++++ Extracted information
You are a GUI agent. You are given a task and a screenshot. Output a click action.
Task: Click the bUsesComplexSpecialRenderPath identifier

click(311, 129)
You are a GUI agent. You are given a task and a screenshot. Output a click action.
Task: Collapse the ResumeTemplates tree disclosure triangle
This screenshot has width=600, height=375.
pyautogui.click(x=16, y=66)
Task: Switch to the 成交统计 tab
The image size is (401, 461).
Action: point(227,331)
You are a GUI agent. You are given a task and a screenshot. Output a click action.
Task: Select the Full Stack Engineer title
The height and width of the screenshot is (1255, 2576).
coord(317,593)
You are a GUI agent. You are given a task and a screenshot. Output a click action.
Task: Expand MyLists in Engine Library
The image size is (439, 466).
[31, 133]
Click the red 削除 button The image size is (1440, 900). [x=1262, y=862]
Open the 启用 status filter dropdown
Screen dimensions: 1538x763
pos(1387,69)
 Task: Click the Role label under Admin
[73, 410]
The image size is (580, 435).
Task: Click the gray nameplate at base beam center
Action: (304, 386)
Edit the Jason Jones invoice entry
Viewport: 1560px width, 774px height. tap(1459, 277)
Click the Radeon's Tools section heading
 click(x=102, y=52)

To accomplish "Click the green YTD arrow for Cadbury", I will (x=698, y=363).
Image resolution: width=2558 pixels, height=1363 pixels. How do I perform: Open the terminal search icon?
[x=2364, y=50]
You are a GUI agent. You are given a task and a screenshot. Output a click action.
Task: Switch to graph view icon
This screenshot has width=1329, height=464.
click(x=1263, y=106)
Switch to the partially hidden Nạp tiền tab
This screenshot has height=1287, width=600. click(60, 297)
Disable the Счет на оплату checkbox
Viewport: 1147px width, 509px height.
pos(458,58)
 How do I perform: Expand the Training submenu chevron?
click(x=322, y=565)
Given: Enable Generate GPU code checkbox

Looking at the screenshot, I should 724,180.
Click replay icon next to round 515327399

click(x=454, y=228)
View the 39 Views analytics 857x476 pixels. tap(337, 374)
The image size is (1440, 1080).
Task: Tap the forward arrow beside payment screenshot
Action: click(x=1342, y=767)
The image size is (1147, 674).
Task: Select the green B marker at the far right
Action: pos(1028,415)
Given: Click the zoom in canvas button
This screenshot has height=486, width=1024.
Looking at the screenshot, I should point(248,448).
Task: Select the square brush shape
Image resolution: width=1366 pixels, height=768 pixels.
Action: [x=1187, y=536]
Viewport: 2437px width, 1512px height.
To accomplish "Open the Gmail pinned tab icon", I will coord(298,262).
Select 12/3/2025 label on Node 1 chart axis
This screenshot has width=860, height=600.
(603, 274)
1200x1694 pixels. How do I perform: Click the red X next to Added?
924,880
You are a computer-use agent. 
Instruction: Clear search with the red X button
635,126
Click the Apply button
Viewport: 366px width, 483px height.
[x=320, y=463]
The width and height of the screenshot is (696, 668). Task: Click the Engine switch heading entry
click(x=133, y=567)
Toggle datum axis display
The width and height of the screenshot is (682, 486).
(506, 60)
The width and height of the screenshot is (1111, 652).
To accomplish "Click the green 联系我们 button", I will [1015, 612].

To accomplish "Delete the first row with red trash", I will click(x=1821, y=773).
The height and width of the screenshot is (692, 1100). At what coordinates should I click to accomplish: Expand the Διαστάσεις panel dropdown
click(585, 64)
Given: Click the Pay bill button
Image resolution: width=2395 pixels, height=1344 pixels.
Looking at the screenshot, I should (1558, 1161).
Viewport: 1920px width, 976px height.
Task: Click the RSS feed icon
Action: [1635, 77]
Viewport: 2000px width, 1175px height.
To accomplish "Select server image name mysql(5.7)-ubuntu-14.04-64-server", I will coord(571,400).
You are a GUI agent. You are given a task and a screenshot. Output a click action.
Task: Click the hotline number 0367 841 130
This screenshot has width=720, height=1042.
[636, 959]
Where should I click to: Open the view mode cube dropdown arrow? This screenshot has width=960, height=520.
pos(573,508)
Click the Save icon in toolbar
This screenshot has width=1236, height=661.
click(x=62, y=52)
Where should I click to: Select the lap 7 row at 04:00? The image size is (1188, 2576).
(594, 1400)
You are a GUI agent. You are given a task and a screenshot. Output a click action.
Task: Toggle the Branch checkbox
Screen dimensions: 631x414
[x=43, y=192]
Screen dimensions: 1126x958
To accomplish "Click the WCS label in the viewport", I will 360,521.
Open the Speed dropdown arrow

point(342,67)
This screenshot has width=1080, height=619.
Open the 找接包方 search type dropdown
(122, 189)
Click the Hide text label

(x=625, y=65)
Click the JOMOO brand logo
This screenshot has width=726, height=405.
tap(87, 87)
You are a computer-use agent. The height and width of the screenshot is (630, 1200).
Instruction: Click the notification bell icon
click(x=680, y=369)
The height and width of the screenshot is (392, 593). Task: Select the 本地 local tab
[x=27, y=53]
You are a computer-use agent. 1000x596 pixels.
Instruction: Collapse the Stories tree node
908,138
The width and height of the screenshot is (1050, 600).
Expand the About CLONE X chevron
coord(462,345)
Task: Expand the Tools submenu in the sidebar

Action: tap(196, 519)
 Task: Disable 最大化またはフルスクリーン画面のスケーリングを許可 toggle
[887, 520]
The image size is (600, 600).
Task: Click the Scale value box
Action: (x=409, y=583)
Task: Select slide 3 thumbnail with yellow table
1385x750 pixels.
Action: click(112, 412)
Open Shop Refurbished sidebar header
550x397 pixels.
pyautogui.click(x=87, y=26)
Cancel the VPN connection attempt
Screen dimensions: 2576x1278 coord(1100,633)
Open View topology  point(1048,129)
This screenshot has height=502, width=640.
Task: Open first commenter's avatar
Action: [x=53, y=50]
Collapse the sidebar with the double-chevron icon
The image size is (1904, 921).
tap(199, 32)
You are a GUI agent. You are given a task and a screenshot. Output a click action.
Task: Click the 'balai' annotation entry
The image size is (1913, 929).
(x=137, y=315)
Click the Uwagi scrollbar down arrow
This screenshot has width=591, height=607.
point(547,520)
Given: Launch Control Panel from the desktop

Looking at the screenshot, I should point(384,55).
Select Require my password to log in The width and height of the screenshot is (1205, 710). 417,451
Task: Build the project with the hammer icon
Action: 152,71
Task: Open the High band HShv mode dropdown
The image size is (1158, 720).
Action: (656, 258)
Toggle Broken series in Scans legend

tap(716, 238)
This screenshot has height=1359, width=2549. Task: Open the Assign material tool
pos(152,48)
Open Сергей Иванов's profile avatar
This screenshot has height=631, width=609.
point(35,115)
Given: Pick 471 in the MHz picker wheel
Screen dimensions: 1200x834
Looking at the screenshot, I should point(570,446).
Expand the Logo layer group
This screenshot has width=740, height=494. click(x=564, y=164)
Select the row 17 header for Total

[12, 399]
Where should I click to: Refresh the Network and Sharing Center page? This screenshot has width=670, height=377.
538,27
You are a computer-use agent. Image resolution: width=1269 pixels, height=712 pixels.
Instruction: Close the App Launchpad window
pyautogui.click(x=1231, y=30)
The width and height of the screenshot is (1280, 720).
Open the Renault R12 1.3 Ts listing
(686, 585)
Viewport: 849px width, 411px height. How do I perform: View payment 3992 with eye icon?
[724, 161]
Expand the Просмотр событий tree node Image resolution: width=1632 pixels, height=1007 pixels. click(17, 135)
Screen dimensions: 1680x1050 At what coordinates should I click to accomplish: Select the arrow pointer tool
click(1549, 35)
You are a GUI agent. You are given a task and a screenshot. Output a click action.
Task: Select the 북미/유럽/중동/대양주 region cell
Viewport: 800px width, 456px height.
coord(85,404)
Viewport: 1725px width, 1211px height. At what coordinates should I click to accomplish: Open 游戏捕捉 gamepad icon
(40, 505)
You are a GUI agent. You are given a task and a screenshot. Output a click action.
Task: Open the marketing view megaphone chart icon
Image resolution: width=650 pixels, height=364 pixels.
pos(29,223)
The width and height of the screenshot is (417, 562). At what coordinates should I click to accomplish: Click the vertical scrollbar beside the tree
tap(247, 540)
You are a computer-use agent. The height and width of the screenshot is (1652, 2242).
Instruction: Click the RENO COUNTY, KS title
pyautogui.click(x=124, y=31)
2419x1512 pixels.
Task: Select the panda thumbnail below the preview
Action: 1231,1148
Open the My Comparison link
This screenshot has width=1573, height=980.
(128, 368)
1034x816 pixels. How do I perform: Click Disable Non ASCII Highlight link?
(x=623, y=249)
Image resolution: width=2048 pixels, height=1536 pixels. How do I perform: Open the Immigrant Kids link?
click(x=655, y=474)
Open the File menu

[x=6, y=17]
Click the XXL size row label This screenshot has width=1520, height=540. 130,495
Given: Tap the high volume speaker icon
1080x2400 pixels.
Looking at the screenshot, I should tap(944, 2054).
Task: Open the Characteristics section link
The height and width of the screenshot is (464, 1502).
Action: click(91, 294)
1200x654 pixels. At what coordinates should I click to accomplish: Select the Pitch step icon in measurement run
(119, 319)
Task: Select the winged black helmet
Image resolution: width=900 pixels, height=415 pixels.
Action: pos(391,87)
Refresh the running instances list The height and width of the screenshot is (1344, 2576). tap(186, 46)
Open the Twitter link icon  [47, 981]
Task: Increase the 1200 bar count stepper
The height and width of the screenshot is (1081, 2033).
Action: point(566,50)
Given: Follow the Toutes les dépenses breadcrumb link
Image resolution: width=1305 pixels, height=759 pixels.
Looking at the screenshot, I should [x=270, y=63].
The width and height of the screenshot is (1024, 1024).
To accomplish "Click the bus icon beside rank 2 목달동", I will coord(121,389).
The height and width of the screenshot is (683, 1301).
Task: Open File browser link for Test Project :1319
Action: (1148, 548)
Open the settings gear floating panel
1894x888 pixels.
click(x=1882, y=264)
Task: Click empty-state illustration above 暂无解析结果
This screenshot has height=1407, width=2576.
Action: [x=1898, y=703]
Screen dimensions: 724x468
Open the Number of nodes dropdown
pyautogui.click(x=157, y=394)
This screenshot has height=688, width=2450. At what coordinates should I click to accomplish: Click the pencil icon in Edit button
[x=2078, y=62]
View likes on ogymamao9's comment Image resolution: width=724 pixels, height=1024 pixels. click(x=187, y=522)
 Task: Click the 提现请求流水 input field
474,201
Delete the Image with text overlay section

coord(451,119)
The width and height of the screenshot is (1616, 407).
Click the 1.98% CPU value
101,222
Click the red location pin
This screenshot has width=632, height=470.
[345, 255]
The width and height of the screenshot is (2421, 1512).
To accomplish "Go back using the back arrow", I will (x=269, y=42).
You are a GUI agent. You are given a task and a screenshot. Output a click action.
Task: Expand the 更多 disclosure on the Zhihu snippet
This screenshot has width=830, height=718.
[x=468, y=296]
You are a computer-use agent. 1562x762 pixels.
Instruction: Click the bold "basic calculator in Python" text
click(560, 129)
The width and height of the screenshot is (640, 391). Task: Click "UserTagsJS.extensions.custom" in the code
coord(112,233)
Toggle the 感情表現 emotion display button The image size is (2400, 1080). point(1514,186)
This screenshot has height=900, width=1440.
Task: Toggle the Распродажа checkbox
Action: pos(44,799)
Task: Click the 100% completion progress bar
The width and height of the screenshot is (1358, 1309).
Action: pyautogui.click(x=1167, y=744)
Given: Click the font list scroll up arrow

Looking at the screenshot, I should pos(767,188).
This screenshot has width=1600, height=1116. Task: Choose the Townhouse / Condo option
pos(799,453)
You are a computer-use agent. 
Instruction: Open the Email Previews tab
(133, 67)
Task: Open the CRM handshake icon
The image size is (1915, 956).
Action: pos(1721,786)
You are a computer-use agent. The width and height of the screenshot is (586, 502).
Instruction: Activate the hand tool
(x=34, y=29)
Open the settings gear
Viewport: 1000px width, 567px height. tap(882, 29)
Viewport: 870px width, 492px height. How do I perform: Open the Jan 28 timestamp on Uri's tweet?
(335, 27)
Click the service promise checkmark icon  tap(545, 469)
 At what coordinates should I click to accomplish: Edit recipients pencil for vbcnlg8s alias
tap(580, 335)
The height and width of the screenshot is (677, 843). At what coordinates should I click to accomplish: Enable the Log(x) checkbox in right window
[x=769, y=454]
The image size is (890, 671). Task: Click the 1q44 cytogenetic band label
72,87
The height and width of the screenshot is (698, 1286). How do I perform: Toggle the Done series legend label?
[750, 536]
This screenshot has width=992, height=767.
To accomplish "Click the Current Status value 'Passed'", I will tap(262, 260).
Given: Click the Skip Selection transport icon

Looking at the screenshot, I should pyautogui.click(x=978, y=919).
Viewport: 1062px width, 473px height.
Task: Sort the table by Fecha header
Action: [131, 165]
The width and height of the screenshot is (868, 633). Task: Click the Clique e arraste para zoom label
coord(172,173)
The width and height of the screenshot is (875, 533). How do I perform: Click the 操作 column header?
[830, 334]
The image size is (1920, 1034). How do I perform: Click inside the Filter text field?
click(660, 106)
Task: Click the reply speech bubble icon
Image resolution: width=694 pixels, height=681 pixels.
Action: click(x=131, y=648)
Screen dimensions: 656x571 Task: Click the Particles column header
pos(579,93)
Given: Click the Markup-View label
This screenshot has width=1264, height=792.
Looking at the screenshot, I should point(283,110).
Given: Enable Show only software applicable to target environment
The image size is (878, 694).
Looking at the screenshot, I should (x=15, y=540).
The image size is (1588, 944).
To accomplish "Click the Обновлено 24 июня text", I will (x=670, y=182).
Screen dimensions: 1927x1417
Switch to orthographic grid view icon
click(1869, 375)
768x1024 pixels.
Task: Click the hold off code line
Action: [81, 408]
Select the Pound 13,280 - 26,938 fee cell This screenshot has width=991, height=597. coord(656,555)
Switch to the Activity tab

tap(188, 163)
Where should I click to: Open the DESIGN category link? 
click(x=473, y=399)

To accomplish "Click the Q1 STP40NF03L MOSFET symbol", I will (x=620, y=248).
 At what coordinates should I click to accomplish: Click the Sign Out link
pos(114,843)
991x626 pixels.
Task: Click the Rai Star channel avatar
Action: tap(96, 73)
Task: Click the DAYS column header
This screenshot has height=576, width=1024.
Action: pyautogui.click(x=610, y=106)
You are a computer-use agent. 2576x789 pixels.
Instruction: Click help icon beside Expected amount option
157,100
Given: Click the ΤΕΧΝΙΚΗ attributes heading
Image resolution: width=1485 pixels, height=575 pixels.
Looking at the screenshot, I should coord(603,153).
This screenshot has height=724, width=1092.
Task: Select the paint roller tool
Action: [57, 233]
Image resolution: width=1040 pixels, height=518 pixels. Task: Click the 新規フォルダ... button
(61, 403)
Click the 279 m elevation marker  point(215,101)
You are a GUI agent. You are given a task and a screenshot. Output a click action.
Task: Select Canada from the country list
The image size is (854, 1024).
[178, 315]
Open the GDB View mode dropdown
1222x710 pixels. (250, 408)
++++++++
Exercise requirements: Convert the lines of the listing from the line with "will click(x=1821, y=773)." to the line with "Action: [1635, 77]", both included, into a Markdown table with the columns "No." and "Text", omitting any blank lines.

Exercise answer:
| No. | Text |
|---|---|
| 1 | To accomplish "Delete the first row with red trash", I will click(x=1821, y=773). |
| 2 | The height and width of the screenshot is (692, 1100). At what coordinates should I click to accomplish: Expand the Διαστάσεις panel dropdown |
| 3 | click(585, 64) |
| 4 | Given: Click the Pay bill button |
| 5 | Image resolution: width=2395 pixels, height=1344 pixels. |
| 6 | Looking at the screenshot, I should (1558, 1161). |
| 7 | Viewport: 1920px width, 976px height. |
| 8 | Task: Click the RSS feed icon |
| 9 | Action: [1635, 77] |